Your instructions
Swap "Find the location of" for "Locate" in the material from its start up to and including the line with "coordinates (78, 226).", then give back only those lines with nothing else changed.

Data records
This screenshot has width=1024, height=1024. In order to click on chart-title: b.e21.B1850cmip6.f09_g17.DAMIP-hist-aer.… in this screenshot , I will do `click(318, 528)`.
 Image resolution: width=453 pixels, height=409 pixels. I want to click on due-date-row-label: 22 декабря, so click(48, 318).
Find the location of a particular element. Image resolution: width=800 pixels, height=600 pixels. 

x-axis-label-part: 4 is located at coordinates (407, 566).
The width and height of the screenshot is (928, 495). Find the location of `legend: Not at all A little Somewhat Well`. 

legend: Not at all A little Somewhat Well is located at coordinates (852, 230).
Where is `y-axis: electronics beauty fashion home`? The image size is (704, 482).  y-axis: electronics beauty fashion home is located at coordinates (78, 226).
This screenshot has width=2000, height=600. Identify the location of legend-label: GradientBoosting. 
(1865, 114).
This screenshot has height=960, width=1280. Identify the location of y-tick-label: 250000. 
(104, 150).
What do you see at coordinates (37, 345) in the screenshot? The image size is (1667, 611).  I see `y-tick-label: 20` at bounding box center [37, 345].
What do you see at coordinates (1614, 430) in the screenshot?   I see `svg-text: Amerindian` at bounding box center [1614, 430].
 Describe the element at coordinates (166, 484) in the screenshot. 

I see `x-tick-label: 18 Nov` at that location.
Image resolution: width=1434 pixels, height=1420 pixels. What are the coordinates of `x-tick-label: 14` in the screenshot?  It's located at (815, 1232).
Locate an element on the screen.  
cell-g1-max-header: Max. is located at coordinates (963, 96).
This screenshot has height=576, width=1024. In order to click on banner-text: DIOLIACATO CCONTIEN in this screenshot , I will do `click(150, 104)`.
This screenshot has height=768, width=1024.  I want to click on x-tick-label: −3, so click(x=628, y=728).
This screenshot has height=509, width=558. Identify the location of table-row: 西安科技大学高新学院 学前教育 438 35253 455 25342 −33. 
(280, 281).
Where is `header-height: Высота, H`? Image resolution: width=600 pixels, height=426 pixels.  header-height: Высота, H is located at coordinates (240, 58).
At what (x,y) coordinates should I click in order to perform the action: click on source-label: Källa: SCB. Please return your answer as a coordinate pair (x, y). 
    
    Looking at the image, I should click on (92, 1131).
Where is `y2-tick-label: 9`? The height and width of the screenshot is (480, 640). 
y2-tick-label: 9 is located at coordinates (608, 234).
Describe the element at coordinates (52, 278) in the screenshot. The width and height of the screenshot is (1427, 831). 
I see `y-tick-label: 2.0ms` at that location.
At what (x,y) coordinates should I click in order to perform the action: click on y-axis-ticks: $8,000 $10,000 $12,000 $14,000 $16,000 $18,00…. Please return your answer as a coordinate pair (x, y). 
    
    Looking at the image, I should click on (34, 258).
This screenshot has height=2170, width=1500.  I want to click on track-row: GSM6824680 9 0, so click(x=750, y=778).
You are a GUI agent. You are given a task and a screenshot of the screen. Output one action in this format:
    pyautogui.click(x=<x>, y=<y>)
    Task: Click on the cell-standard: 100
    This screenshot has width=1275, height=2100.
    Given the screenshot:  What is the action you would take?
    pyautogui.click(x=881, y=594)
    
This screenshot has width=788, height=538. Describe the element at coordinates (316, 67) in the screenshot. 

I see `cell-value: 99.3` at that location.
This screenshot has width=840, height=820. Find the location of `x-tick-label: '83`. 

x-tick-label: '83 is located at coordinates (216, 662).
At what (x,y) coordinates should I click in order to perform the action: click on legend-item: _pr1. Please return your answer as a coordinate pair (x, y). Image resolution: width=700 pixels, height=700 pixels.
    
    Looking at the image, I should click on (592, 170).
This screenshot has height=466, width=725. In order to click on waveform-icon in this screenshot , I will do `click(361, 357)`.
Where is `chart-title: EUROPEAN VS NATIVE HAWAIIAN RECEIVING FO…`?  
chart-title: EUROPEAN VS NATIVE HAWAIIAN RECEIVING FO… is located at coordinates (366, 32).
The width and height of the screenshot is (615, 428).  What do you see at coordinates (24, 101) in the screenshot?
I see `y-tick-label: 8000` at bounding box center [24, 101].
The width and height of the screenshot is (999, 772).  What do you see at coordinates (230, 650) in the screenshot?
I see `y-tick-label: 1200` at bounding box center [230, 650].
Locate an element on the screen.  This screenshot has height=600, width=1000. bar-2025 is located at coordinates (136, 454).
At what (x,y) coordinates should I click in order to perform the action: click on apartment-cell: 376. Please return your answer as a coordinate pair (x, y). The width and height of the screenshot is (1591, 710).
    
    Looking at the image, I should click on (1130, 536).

Output for this task
This screenshot has width=1024, height=1024. In order to click on chart-title: b.e21.B1850cmip6.f09_g17.DAMIP-hist-aer.… in this screenshot , I will do `click(318, 528)`.
 Image resolution: width=453 pixels, height=409 pixels. I want to click on due-date-row-label: 22 декабря, so click(48, 318).
Locate a particular element. Image resolution: width=800 pixels, height=600 pixels. 

x-axis-label-part: 4 is located at coordinates (407, 566).
The width and height of the screenshot is (928, 495). Locate `legend: Not at all A little Somewhat Well`. 

legend: Not at all A little Somewhat Well is located at coordinates (852, 230).
Where is `y-axis: electronics beauty fashion home`? The image size is (704, 482).  y-axis: electronics beauty fashion home is located at coordinates (78, 226).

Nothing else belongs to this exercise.